My husband and I had moved to Seattle in 2002 partially because of the mountains, with grand plans for hiking in the North Cascades, doing the Wonderland Trail, etc.

Life did not cooperate, however, as my mobility declined, and I became a reluctant party to a parade of “toys:" hiking poles, cane, forearm crutches, a battery-powered scooter, and eventually a wheelchair.   

My next “hike” occurred years later, with the help of a folding manual wheelchair.  Only a few, short, paved ADA-approved trails were on offer,  but I was able to open up a whole world of possibilities of unmaintained trails by swallowing some pride and accepting help from generous and hard-working relatives and especially my spouse.

Perpetually on the lookout for a contraption that could better master the stones and roots and vagaries of unmaintained trails, I added a FreeWheel – a third wheel sticking out of the front, which lifted my tiny casters off of the ground and made possible the trails of Iceland, the cobblestones of Italy, and the woods of British Columbia. 
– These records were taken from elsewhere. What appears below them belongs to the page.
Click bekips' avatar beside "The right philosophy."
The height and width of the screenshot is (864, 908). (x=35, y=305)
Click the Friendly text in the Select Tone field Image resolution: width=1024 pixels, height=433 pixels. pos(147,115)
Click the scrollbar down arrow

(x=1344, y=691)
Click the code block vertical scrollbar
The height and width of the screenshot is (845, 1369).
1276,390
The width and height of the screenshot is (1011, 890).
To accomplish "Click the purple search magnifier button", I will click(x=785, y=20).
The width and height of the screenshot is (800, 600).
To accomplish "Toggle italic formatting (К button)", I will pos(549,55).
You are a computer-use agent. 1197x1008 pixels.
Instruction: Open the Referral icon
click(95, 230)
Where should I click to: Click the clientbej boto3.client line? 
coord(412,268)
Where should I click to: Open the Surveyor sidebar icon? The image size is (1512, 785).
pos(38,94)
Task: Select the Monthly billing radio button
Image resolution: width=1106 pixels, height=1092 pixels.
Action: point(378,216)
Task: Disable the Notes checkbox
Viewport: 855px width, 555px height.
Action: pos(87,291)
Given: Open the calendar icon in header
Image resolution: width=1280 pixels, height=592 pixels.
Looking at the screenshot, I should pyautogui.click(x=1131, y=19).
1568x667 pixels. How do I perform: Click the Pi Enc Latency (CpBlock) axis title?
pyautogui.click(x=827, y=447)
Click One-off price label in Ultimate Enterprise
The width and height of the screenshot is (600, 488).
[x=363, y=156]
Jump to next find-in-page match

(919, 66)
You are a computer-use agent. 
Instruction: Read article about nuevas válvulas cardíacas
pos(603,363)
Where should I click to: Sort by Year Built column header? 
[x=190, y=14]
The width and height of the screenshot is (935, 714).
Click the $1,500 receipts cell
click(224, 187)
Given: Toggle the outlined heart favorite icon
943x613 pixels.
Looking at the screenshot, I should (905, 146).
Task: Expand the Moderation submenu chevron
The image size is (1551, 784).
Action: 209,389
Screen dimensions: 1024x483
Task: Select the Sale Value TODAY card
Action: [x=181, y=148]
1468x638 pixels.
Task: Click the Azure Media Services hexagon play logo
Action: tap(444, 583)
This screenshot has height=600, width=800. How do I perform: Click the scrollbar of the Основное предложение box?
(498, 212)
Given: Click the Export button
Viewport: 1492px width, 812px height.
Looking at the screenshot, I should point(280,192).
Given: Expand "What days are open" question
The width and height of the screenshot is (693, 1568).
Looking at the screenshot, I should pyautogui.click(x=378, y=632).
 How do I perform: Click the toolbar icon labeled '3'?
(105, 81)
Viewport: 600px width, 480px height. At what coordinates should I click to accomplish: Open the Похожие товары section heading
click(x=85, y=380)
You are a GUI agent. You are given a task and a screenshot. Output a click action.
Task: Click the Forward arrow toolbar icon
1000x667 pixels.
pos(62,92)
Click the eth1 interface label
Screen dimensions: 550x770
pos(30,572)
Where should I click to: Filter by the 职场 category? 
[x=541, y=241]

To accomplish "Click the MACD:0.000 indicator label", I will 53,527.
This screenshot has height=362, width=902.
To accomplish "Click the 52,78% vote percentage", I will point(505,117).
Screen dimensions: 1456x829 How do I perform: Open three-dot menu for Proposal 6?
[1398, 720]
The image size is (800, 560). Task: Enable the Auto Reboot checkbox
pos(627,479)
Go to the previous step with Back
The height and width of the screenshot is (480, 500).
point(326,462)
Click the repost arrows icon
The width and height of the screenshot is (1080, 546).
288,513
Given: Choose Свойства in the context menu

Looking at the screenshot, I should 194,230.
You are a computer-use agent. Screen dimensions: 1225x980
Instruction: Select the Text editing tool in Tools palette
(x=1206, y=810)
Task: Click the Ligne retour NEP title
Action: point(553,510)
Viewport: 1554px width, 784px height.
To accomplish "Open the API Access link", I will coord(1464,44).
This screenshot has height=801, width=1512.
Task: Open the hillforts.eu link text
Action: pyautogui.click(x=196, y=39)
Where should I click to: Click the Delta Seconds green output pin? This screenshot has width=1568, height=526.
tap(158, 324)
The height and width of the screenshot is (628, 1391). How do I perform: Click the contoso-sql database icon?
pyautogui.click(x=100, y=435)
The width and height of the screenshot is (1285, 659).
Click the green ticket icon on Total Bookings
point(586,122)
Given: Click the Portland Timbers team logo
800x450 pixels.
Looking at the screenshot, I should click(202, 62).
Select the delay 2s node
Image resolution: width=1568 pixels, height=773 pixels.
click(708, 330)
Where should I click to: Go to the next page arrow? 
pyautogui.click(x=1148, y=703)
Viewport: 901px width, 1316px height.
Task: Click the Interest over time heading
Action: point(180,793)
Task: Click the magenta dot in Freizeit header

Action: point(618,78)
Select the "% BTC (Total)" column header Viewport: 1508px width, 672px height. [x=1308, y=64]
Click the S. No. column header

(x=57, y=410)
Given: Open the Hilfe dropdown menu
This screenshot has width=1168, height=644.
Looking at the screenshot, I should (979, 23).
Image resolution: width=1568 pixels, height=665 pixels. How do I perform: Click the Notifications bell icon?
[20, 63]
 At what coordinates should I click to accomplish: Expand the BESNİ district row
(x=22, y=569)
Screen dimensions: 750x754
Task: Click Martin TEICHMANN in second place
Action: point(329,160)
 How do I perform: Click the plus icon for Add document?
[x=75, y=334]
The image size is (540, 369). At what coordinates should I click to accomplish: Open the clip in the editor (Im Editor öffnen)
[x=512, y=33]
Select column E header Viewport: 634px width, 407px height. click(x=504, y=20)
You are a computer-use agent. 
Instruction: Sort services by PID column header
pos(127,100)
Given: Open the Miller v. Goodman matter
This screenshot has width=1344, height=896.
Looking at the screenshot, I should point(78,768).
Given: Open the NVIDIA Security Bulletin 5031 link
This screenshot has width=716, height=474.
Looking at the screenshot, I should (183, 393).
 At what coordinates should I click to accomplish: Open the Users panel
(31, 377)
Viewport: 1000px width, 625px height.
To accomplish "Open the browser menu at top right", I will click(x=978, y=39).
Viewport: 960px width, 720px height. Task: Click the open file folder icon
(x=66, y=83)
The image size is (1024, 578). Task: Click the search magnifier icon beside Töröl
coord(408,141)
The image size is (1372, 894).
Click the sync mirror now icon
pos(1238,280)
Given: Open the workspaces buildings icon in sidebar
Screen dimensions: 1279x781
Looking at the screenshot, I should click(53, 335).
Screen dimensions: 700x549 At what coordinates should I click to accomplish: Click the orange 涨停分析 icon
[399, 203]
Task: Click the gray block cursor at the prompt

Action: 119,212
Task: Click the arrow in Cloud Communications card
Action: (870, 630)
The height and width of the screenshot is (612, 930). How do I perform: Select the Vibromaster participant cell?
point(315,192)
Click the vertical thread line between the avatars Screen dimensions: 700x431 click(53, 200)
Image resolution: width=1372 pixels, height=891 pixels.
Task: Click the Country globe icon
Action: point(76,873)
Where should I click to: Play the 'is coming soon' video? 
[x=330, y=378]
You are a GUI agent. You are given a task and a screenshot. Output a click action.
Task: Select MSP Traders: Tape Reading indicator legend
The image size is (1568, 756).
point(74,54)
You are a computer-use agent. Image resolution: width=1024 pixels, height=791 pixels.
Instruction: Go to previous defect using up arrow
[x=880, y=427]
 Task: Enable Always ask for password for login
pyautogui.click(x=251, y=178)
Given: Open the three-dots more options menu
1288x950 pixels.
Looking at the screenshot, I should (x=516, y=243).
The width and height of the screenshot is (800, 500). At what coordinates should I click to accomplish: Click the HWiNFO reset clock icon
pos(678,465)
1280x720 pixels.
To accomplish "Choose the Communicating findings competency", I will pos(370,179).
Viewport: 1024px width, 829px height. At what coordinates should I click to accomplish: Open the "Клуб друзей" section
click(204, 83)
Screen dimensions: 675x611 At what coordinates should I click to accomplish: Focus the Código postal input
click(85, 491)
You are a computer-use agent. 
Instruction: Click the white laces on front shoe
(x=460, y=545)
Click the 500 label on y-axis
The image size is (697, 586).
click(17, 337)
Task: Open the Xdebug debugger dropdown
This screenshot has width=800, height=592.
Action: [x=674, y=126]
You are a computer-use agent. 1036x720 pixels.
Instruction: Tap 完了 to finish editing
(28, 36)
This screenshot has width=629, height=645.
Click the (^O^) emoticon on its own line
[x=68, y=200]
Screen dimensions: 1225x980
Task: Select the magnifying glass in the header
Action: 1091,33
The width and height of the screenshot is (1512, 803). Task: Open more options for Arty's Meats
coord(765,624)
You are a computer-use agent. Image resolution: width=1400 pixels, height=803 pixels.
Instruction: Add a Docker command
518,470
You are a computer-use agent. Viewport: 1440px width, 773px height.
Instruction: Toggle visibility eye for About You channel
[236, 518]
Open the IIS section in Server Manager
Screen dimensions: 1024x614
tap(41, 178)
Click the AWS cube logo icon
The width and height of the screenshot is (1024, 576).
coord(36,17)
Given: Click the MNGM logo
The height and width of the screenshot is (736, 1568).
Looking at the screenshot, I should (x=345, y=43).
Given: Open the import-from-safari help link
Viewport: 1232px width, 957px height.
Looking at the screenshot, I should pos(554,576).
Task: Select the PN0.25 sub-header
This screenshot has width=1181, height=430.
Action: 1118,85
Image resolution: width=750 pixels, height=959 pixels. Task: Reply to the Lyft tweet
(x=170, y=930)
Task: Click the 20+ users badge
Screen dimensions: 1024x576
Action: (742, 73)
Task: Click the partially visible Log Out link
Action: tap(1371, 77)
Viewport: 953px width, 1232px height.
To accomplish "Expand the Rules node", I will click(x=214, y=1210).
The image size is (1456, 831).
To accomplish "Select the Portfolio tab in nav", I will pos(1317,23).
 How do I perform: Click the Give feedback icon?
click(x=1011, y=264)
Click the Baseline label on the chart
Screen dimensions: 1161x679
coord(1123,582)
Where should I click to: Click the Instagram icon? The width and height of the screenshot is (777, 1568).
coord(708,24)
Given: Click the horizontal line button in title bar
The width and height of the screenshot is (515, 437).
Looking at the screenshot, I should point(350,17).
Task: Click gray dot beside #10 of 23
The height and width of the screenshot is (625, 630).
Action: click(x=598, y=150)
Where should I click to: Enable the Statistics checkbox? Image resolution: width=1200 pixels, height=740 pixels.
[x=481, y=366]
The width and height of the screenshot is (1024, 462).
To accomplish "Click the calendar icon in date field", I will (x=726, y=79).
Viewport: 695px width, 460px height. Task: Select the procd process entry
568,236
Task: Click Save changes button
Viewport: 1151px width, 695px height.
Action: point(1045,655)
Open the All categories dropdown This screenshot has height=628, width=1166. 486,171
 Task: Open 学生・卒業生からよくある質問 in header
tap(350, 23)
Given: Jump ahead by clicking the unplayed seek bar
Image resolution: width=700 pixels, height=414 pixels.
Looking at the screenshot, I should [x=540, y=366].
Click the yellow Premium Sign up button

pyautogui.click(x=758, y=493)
Several years ago, I learned about an all-terrain chair made by a company called GRIT.  At the time, they were only producing this chair for the developing world; however, they had plans to make a version for use in the US, so I got on their mailing list.  Early this year, the company sponsored a contest –the winners of which would receive an all-terrain Freedom Chair for one year, in return for having adventures with it and posting them on social media.  Soon after application, I got a phone call with the good news – I was one of 10 contest winners nationwide.  Thus begins a year of adventures and postings.

Sunday, March 13, 2016

Re-establishing identity

I am a passionate traveler and avid outdoors fan.  When MS eventually changed from a diagnosis to my reality, I entered a new life as a wheelchair user.  For an active person such as myself, the loss of mobility is accompanied by a loss of identity.  How could I answer the question, "Did I like to backpack?" when, of course, I did, but the plethora of lesions on my spinal cord rendered me physically unable to do so.  So, I set about the long process of recreating a life and an identity for my new reality.  I figured out what many people with wheelchairs already know: you can do many of the things you once did as an able-bodied person -- just differently.  I started this journey by participating in the adaptive skiing program at Outdoors for All, a local organization offering programs in outdoor activities to people with disabilities.  From there on, I discovered other local organizations specializing in activities for disabled participants: Footloose (sailing), Little Bit (horse riding), and Pushing Boundaries (exercise).   With the help of an engineering and enterprising spouse, as well as helpful relatives, outdoor activities, such as hiking, camping, kayaking, and cycling could all be a part of my life again.  By engaging in a little creative reframing, eschewing vanity and pride, taking advantage of existing resources, designing needed new ones, accepting help from strangers and friends, I rediscovered a purpose, an identity, and a joy.